:: Data listing ::

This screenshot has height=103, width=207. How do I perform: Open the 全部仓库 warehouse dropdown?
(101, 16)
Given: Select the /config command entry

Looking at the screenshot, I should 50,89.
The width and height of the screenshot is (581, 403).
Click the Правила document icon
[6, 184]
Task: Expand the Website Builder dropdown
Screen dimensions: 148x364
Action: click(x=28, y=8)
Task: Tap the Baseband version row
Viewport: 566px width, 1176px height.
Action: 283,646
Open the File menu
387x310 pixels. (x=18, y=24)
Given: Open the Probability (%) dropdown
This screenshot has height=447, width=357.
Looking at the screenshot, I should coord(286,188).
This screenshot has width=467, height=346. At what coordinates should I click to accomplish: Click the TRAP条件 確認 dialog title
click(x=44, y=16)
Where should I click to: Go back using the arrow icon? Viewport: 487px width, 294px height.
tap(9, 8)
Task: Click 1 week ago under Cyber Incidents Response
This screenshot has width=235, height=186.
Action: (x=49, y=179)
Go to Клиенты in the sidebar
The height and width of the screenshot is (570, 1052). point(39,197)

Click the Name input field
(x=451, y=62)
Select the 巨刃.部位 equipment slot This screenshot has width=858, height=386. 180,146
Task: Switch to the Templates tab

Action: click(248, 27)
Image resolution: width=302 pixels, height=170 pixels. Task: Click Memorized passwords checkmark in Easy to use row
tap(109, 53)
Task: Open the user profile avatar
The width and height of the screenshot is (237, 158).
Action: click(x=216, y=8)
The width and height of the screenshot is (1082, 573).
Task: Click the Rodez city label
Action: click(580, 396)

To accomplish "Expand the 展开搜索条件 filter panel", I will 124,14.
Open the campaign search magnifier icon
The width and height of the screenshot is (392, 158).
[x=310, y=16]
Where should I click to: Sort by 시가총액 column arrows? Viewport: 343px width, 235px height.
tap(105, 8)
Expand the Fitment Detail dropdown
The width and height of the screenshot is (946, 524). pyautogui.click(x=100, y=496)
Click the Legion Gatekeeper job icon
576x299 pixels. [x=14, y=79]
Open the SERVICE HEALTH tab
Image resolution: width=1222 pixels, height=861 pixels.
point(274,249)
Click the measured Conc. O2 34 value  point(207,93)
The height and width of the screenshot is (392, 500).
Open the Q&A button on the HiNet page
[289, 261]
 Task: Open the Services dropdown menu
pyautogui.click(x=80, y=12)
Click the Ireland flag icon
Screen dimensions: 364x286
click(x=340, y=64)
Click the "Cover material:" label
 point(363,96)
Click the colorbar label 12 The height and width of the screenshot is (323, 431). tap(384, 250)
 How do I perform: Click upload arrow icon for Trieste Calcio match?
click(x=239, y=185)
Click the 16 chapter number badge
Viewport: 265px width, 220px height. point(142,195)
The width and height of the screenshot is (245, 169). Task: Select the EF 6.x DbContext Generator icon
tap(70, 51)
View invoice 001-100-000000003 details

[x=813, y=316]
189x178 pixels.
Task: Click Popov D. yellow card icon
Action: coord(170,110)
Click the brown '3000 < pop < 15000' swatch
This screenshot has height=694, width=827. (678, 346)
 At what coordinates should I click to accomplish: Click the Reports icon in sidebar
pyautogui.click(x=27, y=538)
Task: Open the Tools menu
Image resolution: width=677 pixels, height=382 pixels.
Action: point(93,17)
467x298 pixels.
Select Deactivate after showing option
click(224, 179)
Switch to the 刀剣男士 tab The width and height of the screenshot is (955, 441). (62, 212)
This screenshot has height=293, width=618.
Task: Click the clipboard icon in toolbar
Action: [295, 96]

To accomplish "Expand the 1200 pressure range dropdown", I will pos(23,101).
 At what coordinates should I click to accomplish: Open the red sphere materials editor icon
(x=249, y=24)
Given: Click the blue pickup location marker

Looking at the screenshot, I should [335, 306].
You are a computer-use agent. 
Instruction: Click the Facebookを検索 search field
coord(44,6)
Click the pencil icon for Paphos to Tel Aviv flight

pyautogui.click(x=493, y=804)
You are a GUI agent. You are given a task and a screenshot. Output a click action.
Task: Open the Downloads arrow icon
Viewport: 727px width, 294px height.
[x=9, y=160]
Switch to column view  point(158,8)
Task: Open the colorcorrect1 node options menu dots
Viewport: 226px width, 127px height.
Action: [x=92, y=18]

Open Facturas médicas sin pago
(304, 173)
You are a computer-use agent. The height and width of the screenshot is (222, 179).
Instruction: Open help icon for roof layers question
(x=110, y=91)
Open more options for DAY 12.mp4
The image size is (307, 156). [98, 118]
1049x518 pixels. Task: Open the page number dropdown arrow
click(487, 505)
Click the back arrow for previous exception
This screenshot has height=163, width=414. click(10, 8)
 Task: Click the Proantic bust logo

:::

# Aim of the task:
Among the entries, find every line holding "agent" and return it.

# Your response:
You are a computer-use agent. 
You are a GUI agent. You are given a task and a screenshot. Output a click action.
You are a computer-use agent. The height and width of the screenshot is (222, 179).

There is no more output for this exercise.